Рядом с руинами строится понемногу новое. Это новое будет расти вопреки всем Андреевым мира. И это сердит, это беспокоит нашего писателя. И он вновь и вновь принимается грызть устои человечества, вновь и вновь пытается встряхнуть весь шар земной, чтобы все на нем попадало. Потеет, ломает зубы и доказывает свое бессилие. Не может еще понять, что рожден похоронить мертвое ради живого, ликвидировать осень ради новой весны. Гасит дымные свечи, зажженные ложной культурой, растоптал факел индивидуализма, мнимо-целебный огонек революционного рационализма и, досадуя на разгорающуюся зарю, хотел бы нахлобучить черный абажур на самое солнце жизни. И тут ничего не выходит. Всюду удается ему лишь превратить в тьму то, что ложно казалось светом, и словно химически очистить свет истинный. Таков Андреев. И четыре последние его повести крайне поучительны и в хорошем своем и в дурном, и в сильном и в слабом.

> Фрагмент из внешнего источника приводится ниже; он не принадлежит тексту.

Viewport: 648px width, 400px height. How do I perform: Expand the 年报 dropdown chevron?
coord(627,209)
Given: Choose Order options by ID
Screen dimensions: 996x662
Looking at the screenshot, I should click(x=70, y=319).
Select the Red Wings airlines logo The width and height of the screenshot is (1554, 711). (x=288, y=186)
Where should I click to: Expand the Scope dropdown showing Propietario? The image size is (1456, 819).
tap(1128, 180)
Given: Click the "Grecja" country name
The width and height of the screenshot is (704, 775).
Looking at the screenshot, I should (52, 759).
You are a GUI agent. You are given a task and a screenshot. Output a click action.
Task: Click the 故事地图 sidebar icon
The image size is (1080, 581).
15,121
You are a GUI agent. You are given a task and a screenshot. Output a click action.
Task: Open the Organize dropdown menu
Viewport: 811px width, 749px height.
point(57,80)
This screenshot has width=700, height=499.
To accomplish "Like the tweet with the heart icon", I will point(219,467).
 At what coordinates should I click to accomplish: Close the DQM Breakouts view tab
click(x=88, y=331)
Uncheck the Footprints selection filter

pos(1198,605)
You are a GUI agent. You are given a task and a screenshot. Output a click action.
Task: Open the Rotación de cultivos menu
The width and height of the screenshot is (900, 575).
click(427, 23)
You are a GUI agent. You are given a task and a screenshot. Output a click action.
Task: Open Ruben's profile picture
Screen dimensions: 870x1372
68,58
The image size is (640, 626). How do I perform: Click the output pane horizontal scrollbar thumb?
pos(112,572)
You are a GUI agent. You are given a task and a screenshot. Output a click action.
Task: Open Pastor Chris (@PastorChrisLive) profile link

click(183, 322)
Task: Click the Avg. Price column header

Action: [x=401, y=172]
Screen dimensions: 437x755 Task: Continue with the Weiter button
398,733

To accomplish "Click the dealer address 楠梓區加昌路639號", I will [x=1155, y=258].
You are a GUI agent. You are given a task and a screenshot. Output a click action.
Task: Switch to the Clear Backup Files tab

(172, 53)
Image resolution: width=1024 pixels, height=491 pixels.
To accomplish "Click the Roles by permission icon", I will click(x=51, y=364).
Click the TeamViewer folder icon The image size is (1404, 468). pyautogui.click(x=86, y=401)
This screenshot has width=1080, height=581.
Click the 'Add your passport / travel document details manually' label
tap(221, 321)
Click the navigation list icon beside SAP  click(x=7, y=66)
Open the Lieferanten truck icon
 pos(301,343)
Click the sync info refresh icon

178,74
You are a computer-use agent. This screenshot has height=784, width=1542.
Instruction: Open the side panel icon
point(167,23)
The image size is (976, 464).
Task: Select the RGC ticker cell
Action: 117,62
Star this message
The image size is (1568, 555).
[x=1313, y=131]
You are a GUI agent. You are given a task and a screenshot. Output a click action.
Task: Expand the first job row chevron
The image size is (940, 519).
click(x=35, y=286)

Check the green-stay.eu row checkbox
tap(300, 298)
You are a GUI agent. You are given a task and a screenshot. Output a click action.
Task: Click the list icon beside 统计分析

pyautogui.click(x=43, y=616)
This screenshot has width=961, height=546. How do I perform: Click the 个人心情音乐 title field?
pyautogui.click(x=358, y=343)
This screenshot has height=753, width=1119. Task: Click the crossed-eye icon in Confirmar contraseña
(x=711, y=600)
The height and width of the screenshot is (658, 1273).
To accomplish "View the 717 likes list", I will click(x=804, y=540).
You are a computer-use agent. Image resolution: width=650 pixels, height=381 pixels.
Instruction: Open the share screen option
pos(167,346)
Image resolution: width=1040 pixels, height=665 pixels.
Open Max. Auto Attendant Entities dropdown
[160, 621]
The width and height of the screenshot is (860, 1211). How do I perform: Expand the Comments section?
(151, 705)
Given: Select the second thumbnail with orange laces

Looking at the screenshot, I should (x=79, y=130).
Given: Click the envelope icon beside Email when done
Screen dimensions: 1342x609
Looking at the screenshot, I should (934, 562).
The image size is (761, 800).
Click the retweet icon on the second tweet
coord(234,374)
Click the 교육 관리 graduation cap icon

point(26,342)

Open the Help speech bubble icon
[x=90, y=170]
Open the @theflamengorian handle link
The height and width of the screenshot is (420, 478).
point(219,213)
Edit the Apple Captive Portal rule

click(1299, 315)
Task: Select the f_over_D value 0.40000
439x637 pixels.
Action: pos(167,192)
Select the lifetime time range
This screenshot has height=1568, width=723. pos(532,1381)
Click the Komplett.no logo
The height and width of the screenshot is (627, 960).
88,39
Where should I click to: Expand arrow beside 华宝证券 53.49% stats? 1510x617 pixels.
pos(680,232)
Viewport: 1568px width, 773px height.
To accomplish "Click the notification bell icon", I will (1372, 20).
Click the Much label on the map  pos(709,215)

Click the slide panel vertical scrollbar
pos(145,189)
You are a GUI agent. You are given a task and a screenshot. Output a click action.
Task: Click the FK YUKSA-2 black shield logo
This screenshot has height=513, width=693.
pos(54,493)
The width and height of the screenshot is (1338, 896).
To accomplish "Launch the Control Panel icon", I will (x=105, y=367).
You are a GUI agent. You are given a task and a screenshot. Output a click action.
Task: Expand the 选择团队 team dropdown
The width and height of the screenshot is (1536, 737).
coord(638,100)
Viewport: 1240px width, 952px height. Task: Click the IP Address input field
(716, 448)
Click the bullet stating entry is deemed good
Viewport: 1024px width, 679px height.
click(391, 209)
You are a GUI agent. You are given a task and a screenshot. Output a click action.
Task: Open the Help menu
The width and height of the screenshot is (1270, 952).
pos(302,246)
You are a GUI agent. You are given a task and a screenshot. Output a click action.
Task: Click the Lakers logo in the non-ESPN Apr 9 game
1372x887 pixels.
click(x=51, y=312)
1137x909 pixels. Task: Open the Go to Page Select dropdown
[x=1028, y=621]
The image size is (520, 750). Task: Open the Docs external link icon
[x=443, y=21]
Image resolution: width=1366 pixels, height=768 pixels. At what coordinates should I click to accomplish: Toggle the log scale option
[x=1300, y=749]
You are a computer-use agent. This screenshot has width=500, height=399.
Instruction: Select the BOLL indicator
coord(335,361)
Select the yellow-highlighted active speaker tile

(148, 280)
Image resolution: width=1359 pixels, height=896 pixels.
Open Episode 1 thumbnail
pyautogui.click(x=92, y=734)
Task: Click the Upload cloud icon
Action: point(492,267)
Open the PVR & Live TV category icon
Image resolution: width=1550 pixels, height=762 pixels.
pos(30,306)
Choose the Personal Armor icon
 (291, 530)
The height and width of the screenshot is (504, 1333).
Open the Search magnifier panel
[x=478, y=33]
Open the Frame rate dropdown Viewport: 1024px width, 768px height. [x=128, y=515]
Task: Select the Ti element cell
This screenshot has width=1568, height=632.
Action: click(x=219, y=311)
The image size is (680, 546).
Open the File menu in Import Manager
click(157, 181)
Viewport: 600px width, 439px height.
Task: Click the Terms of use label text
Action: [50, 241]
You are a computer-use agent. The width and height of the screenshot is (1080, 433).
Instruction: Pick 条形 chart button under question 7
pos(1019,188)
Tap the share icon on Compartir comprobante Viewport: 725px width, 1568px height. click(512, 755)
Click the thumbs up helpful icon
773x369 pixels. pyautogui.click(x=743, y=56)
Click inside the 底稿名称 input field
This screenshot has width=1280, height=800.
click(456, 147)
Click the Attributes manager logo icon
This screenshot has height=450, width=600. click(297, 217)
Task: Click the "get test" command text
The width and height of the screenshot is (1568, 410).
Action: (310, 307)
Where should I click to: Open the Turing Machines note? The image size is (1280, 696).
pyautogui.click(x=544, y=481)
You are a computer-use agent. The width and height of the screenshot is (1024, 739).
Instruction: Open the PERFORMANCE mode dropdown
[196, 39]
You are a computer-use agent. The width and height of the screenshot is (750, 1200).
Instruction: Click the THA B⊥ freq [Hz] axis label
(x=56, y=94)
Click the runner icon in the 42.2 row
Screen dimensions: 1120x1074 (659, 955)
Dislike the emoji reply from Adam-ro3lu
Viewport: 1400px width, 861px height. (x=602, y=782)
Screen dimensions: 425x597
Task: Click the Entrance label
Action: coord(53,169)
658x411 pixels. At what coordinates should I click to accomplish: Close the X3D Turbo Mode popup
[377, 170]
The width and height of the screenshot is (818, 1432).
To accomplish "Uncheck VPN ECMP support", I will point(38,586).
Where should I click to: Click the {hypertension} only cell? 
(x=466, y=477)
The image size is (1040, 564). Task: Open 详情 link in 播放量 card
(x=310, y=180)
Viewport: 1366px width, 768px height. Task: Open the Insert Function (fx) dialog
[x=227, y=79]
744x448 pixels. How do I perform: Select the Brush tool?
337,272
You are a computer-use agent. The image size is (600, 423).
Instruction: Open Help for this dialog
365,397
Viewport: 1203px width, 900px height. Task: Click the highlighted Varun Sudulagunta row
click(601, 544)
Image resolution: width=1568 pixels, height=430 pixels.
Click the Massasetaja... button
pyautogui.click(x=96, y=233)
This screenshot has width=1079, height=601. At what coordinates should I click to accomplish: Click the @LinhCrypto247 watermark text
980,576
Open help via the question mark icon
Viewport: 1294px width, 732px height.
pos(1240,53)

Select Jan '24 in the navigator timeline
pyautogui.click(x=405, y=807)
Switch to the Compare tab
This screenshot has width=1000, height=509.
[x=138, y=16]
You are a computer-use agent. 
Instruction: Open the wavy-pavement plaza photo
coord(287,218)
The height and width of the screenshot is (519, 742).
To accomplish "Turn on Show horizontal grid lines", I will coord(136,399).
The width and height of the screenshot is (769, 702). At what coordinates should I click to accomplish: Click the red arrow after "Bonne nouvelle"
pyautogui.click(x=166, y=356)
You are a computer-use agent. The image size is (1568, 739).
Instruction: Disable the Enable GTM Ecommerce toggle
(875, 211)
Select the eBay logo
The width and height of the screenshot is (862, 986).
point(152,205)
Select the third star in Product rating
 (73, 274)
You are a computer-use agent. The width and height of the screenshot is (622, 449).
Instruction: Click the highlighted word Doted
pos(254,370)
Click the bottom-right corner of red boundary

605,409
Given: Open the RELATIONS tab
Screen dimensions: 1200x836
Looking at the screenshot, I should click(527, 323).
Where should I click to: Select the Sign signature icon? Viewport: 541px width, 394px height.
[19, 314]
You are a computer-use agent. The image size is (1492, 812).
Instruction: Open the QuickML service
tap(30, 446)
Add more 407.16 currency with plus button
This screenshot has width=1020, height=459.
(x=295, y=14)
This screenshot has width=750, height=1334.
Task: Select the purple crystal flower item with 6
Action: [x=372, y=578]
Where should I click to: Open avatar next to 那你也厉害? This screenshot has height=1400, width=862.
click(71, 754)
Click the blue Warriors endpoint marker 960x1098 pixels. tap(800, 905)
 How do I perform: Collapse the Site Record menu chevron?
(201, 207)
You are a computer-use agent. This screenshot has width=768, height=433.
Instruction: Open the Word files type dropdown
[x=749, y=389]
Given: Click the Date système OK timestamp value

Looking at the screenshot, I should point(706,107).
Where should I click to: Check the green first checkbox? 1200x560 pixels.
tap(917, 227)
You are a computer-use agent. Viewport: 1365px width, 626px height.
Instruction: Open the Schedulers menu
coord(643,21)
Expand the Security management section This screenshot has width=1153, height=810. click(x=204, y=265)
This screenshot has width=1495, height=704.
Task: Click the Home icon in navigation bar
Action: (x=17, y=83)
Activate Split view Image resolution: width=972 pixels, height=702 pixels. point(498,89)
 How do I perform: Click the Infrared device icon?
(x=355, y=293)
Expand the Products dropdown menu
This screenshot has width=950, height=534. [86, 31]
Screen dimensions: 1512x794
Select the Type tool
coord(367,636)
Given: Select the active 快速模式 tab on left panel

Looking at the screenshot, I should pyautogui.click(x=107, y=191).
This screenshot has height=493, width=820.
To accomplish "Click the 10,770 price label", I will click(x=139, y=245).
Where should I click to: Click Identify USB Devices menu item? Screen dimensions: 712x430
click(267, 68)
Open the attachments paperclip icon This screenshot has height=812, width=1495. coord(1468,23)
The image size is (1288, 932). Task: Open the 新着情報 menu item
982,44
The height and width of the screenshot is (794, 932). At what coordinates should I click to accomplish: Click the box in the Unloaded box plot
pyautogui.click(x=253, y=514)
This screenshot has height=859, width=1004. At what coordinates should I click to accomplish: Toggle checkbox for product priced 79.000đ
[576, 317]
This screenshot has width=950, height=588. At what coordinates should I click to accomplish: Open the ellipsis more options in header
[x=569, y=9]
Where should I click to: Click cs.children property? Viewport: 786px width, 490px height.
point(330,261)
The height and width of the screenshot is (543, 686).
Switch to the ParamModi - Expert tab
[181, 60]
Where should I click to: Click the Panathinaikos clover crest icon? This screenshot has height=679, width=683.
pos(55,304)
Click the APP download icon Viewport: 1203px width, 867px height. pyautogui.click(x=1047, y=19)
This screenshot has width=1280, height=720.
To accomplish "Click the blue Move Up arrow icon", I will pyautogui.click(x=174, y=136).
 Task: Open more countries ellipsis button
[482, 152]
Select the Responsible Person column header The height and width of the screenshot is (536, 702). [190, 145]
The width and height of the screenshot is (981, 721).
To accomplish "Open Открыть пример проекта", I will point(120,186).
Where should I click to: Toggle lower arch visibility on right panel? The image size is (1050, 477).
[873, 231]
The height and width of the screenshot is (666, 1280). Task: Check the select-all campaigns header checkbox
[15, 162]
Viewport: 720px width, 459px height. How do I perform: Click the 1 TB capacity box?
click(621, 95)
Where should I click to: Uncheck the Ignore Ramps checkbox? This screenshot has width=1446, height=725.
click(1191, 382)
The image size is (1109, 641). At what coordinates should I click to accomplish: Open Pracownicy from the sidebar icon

Но в «их литературе» он, хотя, бесспорно, к ней принадлежит, выше других своею открытостью, мрачной смелостью своего радикально черного пессимизма, безочарования.
II. «Елеазар», или о смерти и воскресении
Я приветствовал «Жизнь человека», как сильный удар по иллюзиям индивидуального счастья. Вместе с тем я задавал себе вопрос, не думает ли Л. Андреев распространить свою критику жизни человека на жизнь человечества. Многое заставляло меня думать, что это так. Но подобное распространение, превращающее относительный пессимизм, разрушающий индивидуалистический самообман, в пессимизм абсолютный, я не находил законным. [45]
45
См. мои статьи «Новые драмы» в журнале «Вестник жизни» за 1908 г. Статьи эти будут напечатаны в ближайшем моем сборнике 7 .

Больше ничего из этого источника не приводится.